TransWikia.com

Accuracy is lower than f1-score for imbalanced data

Data Science Asked by ds_newbie on September 29, 2021

For a binary classification, I have a dataset with 55% negative label and 45% positive labels.

The results of the classifier shows that the accuracy is lower than the f1-score.
Does that mean that the model is learning the negative instances much better than the positive ones?

Does that even make sense, to have accuracy less than the f1-score?

2 Answers

I'll try to answer this with a couple examples:

Say we have 100 instances (55 negative, 45 positive). Let's say we predict 1/45 positives and 55/55 negatives correctly. Then our accuracy is 0.56 but our F1 score is 0.0435.

Now suppose we predict everything as positive: we get an accuracy of 0.45 and an F1 score of 0.6207.

Therefore, accuracy does not have to be greater than F1 score.

Because the F1 score is the harmonic mean of precision and recall, intuition can be somewhat difficult. I think it is much easier to grasp the equivalent Dice coefficient.
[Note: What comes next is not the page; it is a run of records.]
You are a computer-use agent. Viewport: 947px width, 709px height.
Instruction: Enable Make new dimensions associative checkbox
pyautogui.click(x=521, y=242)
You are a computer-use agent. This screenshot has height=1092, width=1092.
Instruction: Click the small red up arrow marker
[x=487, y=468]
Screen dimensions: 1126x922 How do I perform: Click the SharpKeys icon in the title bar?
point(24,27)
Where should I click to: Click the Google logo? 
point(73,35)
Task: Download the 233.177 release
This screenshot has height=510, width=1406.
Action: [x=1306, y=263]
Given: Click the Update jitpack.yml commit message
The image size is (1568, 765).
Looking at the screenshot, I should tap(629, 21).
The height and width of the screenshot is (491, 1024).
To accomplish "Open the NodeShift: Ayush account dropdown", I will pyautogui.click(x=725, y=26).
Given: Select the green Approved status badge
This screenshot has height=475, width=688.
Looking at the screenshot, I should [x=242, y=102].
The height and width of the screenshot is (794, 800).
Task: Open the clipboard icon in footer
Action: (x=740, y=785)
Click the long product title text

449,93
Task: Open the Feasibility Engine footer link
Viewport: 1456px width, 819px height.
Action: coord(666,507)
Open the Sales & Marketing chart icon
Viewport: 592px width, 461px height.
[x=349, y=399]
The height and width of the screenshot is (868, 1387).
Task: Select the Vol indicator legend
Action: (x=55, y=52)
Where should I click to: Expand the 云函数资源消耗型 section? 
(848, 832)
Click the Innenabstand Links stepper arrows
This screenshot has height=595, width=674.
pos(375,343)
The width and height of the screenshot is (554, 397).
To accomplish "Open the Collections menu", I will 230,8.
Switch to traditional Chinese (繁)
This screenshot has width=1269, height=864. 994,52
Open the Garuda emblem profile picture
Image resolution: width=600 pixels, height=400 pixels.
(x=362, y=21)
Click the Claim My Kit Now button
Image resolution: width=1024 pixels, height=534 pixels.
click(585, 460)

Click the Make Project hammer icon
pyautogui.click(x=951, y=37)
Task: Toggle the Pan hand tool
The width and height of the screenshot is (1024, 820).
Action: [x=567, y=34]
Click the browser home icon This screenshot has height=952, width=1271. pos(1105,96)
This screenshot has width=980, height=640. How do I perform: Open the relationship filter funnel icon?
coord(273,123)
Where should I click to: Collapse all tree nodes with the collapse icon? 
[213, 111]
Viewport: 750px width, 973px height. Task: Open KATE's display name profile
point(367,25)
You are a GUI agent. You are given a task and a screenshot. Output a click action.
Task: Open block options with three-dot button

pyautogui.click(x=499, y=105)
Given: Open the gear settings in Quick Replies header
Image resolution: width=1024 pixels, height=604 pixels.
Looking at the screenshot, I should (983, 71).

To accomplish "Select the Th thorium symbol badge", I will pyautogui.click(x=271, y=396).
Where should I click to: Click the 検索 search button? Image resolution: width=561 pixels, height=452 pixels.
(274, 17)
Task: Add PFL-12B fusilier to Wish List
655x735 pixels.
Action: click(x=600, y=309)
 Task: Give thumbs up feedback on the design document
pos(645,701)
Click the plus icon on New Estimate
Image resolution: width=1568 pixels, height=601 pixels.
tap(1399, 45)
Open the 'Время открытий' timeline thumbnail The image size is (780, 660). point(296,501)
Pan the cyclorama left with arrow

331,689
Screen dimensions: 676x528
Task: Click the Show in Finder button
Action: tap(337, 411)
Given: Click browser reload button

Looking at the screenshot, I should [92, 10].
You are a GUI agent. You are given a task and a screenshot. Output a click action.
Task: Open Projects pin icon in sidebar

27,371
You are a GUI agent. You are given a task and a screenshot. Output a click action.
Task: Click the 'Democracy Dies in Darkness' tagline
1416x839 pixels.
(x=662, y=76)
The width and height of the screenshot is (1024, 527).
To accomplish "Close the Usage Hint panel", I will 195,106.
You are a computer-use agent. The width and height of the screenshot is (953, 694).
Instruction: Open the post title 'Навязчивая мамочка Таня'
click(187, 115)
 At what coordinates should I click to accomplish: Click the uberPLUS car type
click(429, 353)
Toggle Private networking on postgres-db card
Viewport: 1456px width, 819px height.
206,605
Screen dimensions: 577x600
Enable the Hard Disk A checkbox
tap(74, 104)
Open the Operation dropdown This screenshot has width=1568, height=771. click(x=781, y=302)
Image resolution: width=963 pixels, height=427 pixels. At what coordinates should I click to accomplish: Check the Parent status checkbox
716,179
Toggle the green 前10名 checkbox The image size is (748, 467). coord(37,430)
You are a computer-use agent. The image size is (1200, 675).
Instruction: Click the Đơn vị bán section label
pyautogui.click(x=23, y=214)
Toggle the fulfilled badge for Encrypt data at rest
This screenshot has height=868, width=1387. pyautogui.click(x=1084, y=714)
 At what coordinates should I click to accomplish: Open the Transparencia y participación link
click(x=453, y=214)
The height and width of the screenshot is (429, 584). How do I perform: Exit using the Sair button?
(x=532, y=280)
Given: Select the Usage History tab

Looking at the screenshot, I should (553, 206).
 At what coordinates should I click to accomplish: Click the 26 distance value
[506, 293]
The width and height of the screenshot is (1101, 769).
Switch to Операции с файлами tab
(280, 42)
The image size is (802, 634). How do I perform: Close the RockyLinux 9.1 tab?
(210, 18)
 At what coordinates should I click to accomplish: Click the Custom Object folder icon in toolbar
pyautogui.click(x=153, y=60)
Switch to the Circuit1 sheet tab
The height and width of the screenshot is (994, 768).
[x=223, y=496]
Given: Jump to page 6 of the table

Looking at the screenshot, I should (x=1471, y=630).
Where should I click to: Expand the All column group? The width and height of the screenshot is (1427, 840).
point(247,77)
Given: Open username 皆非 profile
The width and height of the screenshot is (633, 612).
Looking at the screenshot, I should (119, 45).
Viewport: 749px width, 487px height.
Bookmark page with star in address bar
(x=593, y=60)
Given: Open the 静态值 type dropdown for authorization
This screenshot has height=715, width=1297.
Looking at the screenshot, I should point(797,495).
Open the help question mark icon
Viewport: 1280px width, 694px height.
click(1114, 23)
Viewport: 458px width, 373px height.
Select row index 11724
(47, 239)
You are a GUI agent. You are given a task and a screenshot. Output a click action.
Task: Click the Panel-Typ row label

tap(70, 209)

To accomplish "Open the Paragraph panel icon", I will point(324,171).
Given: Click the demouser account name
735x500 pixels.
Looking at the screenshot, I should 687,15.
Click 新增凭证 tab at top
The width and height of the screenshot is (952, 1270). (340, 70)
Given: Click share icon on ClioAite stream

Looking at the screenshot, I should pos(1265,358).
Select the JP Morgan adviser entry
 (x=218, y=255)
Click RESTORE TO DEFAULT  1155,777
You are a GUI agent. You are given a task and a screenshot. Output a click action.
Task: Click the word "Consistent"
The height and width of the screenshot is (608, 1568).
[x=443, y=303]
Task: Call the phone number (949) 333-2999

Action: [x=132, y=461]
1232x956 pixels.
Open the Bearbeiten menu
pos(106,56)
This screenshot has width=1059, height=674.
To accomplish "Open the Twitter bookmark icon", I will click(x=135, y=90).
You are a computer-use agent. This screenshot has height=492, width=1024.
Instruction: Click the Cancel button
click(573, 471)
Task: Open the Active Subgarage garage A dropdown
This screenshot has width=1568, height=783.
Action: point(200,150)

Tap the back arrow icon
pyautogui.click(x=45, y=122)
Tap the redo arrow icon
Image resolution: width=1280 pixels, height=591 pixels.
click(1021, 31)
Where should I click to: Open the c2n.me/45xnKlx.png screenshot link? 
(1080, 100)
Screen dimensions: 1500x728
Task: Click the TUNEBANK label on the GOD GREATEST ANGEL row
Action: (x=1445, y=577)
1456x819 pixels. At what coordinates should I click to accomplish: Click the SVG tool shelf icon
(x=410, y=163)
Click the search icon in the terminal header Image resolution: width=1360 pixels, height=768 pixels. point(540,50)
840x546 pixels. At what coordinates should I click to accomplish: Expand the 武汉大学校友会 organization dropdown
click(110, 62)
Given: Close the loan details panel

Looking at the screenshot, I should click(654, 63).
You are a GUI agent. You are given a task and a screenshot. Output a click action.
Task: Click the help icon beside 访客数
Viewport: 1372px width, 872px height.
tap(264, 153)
As a side-note, the F1 score is inherently skewed because it does not account for true negatives. It is also dependent on the high-level classification of "positive" and "negative", so it is also relatively arbitrary. That's why other metrics such as Matthew's Correlation Coefficient are better.

Answered by Benji Albert on September 29, 2021

It's helpful to look at the formula of accuracy and F1 score. $$Accuracy = frac{TP+TN}{TP+TN+FP+FN}$$ and $$F1= frac{2 TP}{2TP + FP + FN} $$ Now you are in the situation which Accuracy < F1. A simple algebraic manipulation will give you $TN < TP$. So your model predicts the positive better the negative. It depends on other factors to see whether this is fine or not, but for your case (a little bit imbalanced), I guess it's fine.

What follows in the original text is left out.